Stored items
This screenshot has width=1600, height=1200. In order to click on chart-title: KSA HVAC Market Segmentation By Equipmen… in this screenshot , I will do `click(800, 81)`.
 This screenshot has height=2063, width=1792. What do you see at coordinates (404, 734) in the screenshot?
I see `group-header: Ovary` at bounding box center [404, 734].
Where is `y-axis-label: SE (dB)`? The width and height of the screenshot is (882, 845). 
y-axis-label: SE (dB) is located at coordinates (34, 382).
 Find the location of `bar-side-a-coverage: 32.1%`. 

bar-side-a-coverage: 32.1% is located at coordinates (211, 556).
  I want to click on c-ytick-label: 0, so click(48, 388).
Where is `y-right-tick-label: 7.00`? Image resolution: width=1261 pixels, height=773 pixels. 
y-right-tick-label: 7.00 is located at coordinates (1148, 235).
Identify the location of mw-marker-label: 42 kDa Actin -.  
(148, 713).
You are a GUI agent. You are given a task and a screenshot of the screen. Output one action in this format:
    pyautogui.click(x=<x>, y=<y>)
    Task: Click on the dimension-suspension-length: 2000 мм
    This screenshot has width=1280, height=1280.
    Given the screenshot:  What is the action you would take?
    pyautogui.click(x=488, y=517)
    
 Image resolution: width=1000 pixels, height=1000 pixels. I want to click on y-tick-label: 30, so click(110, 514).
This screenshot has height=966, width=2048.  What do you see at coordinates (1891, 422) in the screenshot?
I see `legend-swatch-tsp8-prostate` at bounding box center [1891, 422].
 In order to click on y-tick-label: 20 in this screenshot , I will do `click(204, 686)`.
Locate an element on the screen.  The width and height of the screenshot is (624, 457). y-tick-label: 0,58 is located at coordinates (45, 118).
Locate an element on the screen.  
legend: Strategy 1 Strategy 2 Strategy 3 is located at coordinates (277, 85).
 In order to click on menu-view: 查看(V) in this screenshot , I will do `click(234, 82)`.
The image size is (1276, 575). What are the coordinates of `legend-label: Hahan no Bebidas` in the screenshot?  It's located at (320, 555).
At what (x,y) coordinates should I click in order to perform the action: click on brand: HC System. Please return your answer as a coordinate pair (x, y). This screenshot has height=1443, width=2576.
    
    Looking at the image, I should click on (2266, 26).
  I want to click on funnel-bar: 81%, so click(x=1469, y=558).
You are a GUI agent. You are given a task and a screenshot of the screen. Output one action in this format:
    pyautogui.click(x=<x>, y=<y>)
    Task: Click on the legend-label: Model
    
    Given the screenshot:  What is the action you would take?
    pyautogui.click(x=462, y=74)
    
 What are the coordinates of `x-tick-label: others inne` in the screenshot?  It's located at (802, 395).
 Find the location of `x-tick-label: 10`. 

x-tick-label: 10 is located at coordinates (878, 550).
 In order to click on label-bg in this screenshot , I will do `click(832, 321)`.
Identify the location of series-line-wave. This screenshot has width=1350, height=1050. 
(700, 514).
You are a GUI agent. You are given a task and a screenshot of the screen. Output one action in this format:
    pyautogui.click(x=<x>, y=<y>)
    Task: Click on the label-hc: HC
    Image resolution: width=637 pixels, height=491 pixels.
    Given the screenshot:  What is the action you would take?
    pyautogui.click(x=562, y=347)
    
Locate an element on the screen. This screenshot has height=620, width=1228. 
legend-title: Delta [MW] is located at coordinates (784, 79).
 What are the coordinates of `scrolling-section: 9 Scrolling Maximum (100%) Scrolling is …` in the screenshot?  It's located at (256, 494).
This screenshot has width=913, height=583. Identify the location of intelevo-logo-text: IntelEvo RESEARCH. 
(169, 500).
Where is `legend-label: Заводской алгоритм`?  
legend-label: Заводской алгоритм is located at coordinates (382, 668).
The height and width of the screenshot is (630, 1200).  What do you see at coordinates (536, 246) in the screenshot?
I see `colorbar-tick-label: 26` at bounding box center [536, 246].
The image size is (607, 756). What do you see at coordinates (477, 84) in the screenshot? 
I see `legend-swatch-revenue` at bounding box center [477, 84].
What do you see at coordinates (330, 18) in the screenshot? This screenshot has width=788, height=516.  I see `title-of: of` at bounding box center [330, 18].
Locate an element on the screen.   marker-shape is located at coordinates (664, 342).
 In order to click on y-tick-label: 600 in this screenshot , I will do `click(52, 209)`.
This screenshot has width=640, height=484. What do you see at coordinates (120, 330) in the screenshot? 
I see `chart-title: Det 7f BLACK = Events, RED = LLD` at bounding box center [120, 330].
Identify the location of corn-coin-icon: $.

Exercise requirements
Could you write out the lines from "Identify the location of series-line-wave." through "pyautogui.click(x=562, y=347)" again, with "GUI agent" changed to "desktop assistant" and nothing else altered?

Solution to this task
Identify the location of series-line-wave. This screenshot has width=1350, height=1050. 
(700, 514).
You are a desktop assistant. You are given a task and a screenshot of the screen. Output one action in this format:
    pyautogui.click(x=<x>, y=<y>)
    Task: Click on the label-hc: HC
    Image resolution: width=637 pixels, height=491 pixels.
    Given the screenshot:  What is the action you would take?
    pyautogui.click(x=562, y=347)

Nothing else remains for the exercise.